▸ **Work order**:
In the entries below, find each line with the word "thumbnail" and pull it out.

*** Opening Extracted information ***

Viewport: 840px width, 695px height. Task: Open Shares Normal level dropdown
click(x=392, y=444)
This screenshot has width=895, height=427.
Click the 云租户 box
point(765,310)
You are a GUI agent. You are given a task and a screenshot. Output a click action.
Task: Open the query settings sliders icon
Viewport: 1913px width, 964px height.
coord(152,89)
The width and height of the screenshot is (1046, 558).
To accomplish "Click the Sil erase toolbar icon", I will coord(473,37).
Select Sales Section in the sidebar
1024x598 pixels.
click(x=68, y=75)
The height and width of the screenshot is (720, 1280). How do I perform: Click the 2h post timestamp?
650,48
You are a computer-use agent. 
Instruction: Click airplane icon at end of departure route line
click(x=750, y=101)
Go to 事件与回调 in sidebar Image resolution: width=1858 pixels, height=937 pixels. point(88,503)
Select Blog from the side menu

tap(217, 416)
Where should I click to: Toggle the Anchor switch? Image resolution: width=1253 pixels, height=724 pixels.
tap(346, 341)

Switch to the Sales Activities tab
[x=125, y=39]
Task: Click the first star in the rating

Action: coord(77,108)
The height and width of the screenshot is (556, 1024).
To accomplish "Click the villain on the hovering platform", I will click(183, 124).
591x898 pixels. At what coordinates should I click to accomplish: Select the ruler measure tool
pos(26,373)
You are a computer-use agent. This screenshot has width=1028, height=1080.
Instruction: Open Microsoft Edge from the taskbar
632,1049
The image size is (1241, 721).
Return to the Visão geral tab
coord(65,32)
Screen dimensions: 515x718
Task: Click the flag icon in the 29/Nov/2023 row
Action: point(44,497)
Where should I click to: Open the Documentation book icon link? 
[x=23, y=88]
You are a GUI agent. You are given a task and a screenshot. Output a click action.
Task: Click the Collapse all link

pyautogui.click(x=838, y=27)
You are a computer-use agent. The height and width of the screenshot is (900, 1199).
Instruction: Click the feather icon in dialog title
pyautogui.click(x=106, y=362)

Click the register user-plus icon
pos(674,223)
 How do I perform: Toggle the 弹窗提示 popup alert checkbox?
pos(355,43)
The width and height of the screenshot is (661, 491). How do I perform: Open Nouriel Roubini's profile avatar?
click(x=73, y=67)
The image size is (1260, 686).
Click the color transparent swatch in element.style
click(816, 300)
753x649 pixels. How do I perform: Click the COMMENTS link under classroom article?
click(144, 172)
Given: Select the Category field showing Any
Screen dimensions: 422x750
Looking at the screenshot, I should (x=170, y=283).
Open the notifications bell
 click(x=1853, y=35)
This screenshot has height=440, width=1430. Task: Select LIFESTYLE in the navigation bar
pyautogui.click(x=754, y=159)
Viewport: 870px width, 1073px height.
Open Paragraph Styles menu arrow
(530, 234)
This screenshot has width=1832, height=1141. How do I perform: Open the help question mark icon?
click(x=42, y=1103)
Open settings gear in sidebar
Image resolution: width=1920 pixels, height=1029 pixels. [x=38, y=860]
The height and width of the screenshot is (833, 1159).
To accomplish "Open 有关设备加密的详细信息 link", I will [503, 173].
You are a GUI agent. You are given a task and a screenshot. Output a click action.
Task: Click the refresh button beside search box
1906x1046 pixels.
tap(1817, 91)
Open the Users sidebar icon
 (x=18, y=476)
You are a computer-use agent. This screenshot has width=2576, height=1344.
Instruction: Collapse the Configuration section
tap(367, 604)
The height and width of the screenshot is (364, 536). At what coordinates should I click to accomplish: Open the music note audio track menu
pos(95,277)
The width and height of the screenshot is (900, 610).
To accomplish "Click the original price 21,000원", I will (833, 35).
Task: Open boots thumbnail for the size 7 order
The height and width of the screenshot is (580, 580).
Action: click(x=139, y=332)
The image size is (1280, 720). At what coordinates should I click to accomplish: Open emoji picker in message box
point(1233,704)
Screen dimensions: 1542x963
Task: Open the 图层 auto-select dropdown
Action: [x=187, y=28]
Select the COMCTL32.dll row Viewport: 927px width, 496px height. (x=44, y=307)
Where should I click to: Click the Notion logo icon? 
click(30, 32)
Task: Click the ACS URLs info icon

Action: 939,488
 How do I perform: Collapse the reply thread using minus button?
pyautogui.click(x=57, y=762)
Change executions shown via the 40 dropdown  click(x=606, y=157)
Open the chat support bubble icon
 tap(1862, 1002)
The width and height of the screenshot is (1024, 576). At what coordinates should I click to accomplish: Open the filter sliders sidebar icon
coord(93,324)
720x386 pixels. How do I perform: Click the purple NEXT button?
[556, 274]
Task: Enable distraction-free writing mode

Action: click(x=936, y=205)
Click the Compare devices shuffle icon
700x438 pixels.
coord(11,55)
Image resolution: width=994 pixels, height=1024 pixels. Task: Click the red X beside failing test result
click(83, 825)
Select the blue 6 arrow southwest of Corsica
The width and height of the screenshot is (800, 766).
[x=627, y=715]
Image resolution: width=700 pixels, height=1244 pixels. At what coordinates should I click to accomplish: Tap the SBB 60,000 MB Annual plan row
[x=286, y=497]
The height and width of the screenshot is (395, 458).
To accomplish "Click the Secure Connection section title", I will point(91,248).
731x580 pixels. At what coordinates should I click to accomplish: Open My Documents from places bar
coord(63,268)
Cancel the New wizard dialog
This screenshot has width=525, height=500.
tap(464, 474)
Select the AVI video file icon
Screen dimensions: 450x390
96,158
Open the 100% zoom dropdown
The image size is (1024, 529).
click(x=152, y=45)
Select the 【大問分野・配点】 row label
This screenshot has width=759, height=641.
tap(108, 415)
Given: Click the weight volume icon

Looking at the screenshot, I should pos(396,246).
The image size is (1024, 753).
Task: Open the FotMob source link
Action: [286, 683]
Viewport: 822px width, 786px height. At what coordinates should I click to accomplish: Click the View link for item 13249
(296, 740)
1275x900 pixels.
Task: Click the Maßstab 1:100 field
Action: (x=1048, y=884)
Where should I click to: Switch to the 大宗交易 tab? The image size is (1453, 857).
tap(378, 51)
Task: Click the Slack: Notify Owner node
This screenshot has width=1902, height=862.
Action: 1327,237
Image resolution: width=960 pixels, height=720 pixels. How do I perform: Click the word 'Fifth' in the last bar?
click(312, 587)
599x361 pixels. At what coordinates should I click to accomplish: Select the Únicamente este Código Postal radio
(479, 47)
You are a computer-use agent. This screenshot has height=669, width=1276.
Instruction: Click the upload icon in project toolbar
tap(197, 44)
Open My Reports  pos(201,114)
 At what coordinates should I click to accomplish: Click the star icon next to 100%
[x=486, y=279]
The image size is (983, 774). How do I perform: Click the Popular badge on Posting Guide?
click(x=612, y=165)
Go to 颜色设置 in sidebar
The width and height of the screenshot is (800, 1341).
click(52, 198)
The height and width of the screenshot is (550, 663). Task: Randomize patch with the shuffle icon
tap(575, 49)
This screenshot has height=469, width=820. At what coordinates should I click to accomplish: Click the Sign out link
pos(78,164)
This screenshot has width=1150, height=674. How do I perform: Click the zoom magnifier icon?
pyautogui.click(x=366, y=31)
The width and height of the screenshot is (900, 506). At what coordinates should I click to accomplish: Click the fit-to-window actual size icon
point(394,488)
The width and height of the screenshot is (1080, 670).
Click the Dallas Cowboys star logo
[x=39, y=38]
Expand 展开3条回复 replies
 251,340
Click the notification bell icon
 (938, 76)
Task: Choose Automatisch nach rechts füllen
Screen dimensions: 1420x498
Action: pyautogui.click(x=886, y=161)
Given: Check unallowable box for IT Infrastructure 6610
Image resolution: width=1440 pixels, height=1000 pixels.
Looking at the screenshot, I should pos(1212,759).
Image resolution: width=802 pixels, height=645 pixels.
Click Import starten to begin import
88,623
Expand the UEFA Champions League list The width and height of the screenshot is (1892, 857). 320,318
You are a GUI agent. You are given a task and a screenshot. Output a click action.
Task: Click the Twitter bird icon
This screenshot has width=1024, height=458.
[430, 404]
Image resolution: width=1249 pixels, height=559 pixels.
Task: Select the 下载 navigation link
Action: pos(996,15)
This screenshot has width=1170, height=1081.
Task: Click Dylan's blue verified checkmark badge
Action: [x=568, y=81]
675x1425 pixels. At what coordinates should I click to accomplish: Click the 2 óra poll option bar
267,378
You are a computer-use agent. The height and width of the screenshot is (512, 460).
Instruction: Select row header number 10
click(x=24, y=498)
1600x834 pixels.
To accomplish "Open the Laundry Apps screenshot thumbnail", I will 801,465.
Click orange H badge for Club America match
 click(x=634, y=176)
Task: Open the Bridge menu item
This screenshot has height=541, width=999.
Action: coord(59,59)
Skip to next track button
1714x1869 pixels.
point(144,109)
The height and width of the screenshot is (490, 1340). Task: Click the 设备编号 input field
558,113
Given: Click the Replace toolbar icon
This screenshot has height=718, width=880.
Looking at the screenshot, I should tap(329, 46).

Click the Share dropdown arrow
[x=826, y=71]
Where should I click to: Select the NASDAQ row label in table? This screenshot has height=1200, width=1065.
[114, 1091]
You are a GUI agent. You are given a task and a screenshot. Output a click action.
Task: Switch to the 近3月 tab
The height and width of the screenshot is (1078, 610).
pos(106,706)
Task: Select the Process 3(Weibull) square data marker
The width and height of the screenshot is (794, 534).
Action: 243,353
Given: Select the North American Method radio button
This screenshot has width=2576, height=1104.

*** Closing Extracted information ***

▸ **Result**:
Task: Open boots thumbnail for the size 7 order
To accomplish "Open the Laundry Apps screenshot thumbnail", I will 801,465.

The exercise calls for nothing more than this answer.